Pull out each line below that contains the word "button", copying it unchanged.

Records for finding items:
>> Begin

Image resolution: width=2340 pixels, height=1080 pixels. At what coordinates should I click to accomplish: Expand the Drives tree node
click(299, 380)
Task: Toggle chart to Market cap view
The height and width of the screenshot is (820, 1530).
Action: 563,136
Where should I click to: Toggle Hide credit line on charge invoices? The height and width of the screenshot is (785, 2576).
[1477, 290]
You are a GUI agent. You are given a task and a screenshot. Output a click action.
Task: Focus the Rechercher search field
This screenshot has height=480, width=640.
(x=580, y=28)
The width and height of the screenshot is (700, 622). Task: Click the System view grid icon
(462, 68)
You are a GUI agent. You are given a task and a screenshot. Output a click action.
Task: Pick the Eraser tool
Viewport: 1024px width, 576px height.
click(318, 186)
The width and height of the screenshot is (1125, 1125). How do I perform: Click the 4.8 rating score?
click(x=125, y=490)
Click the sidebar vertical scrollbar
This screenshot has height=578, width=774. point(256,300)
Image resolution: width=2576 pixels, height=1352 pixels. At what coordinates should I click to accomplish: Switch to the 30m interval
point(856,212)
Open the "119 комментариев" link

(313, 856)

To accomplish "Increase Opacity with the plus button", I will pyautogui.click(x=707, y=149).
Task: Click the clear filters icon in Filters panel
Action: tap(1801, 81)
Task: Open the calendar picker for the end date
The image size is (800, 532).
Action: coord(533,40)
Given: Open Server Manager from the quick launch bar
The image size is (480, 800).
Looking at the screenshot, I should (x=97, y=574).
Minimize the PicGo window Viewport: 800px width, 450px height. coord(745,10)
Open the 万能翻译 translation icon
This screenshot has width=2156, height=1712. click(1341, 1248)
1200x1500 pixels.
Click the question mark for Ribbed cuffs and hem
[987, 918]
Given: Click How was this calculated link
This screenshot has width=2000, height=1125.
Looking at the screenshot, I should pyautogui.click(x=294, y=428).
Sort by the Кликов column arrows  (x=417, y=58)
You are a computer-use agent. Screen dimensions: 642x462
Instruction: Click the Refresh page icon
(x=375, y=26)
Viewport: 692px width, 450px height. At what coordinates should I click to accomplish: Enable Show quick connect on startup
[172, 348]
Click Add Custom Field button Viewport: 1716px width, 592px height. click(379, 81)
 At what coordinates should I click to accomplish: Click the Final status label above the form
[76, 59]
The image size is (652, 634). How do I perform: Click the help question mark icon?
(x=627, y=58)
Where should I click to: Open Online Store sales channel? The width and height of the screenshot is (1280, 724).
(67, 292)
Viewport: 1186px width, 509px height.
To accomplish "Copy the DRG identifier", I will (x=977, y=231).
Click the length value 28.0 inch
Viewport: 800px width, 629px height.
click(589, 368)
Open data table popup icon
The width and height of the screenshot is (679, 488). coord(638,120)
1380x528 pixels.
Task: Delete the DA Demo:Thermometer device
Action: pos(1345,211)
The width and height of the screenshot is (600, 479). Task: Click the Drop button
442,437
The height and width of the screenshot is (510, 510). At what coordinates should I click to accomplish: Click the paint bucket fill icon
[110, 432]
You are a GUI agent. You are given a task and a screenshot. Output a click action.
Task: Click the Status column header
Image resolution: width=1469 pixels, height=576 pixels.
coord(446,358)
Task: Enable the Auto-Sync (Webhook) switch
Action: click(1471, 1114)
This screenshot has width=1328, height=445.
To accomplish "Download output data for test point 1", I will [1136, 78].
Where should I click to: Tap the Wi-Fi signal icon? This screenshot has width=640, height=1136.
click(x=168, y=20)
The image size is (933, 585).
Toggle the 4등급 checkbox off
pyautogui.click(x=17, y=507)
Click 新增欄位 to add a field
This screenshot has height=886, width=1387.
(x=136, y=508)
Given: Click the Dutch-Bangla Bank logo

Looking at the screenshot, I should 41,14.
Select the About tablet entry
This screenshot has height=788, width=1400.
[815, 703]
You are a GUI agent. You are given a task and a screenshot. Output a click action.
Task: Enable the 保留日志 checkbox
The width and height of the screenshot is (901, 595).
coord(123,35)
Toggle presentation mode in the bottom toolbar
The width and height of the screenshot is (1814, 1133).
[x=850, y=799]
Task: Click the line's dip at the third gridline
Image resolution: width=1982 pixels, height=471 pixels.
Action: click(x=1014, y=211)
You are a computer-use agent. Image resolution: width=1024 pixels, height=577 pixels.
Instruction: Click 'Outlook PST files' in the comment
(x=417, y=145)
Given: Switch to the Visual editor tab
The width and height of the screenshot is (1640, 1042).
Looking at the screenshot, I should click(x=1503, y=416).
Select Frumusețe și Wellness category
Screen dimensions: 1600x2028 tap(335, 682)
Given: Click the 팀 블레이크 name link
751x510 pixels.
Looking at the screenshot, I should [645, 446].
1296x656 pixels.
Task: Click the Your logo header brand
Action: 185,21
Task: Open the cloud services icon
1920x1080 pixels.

>> End

■ Worked answer
To accomplish "Increase Opacity with the plus button", I will pyautogui.click(x=707, y=149).
Click Add Custom Field button Viewport: 1716px width, 592px height. click(379, 81)
The width and height of the screenshot is (600, 479). Task: Click the Drop button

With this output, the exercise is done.